> TASK MATERIAL:
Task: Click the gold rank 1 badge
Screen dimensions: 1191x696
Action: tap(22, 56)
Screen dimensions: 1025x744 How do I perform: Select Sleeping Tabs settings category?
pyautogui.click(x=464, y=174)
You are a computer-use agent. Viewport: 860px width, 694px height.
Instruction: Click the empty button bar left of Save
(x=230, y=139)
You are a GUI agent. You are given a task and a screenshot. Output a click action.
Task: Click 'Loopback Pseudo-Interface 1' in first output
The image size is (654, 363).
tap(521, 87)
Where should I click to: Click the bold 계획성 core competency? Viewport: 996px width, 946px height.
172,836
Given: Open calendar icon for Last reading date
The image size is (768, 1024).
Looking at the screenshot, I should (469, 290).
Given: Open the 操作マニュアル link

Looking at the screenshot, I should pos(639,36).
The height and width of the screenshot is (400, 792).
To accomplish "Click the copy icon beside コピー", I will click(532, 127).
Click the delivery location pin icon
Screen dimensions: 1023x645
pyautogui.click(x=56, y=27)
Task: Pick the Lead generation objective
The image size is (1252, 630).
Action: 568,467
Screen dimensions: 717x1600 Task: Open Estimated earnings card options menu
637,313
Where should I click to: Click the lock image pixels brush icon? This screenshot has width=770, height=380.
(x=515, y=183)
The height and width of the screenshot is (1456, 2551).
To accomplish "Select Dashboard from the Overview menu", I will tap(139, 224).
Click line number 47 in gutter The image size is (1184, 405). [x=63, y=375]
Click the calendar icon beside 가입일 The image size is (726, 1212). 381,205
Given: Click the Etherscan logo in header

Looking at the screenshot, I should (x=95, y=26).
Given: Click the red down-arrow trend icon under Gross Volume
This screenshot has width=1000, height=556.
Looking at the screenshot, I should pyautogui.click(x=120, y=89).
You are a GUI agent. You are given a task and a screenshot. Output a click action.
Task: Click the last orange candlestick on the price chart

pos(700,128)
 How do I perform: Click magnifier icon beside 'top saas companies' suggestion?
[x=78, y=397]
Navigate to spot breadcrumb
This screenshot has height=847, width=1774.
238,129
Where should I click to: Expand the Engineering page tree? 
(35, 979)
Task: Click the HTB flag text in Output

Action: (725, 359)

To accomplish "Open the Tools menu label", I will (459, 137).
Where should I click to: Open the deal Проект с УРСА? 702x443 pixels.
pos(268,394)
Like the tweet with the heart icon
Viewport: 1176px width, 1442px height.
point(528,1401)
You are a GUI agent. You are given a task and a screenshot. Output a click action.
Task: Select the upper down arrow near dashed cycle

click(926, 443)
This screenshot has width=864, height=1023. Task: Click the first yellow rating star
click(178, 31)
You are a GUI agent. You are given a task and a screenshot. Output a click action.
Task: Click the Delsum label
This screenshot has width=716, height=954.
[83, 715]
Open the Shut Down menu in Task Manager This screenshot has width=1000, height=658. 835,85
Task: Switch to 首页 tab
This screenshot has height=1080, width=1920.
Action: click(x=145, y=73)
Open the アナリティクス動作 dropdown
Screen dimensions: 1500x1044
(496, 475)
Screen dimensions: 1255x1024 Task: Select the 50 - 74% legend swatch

> AIM: Rewrite every line of the records above as a Markdown table with the columns Row and Record line, numbering the rows in order and skipping blank lines.

> EXERCISE ANSWER:
| Row | Record line |
|---|---|
| 1 | Task: Click the gold rank 1 badge |
| 2 | Screen dimensions: 1191x696 |
| 3 | Action: tap(22, 56) |
| 4 | Screen dimensions: 1025x744 How do I perform: Select Sleeping Tabs settings category? |
| 5 | pyautogui.click(x=464, y=174) |
| 6 | You are a computer-use agent. Viewport: 860px width, 694px height. |
| 7 | Instruction: Click the empty button bar left of Save |
| 8 | (x=230, y=139) |
| 9 | You are a GUI agent. You are given a task and a screenshot. Output a click action. |
| 10 | Task: Click 'Loopback Pseudo-Interface 1' in first output |
| 11 | The image size is (654, 363). |
| 12 | tap(521, 87) |
| 13 | Where should I click to: Click the bold 계획성 core competency? Viewport: 996px width, 946px height. |
| 14 | 172,836 |
| 15 | Given: Open calendar icon for Last reading date |
| 16 | The image size is (768, 1024). |
| 17 | Looking at the screenshot, I should (469, 290). |
| 18 | Given: Open the 操作マニュアル link |
| 19 | Looking at the screenshot, I should pos(639,36). |
| 20 | The height and width of the screenshot is (400, 792). |
| 21 | To accomplish "Click the copy icon beside コピー", I will click(532, 127). |
| 22 | Click the delivery location pin icon |
| 23 | Screen dimensions: 1023x645 |
| 24 | pyautogui.click(x=56, y=27) |
| 25 | Task: Pick the Lead generation objective |
| 26 | The image size is (1252, 630). |
| 27 | Action: 568,467 |
| 28 | Screen dimensions: 717x1600 Task: Open Estimated earnings card options menu |
| 29 | 637,313 |
| 30 | Where should I click to: Click the lock image pixels brush icon? This screenshot has width=770, height=380. |
| 31 | (x=515, y=183) |
| 32 | The height and width of the screenshot is (1456, 2551). |
| 33 | To accomplish "Select Dashboard from the Overview menu", I will tap(139, 224). |
| 34 | Click line number 47 in gutter The image size is (1184, 405). [x=63, y=375] |
| 35 | Click the calendar icon beside 가입일 The image size is (726, 1212). 381,205 |
| 36 | Given: Click the Etherscan logo in header |
| 37 | Looking at the screenshot, I should (x=95, y=26). |
| 38 | Given: Click the red down-arrow trend icon under Gross Volume |
| 39 | This screenshot has width=1000, height=556. |
| 40 | Looking at the screenshot, I should pyautogui.click(x=120, y=89). |
| 41 | You are a GUI agent. You are given a task and a screenshot. Output a click action. |
| 42 | Task: Click the last orange candlestick on the price chart |
| 43 | pos(700,128) |
| 44 |  How do I perform: Click magnifier icon beside 'top saas companies' suggestion? |
| 45 | [x=78, y=397] |
| 46 | Navigate to spot breadcrumb |
| 47 | This screenshot has height=847, width=1774. |
| 48 | 238,129 |
| 49 | Where should I click to: Expand the Engineering page tree?  |
| 50 | (35, 979) |
| 51 | Task: Click the HTB flag text in Output |
| 52 | Action: (725, 359) |
| 53 | To accomplish "Open the Tools menu label", I will (459, 137). |
| 54 | Where should I click to: Open the deal Проект с УРСА? 702x443 pixels. |
| 55 | pos(268,394) |
| 56 | Like the tweet with the heart icon |
| 57 | Viewport: 1176px width, 1442px height. |
| 58 | point(528,1401) |
| 59 | You are a GUI agent. You are given a task and a screenshot. Output a click action. |
| 60 | Task: Select the upper down arrow near dashed cycle |
| 61 | click(926, 443) |
| 62 | This screenshot has width=864, height=1023. Task: Click the first yellow rating star |
| 63 | click(178, 31) |
| 64 | You are a GUI agent. You are given a task and a screenshot. Output a click action. |
| 65 | Task: Click the Delsum label |
| 66 | This screenshot has width=716, height=954. |
| 67 | [83, 715] |
| 68 | Open the Shut Down menu in Task Manager This screenshot has width=1000, height=658. 835,85 |
| 69 | Task: Switch to 首页 tab |
| 70 | This screenshot has height=1080, width=1920. |
| 71 | Action: click(x=145, y=73) |
| 72 | Open the アナリティクス動作 dropdown |
| 73 | Screen dimensions: 1500x1044 |
| 74 | (496, 475) |
| 75 | Screen dimensions: 1255x1024 Task: Select the 50 - 74% legend swatch |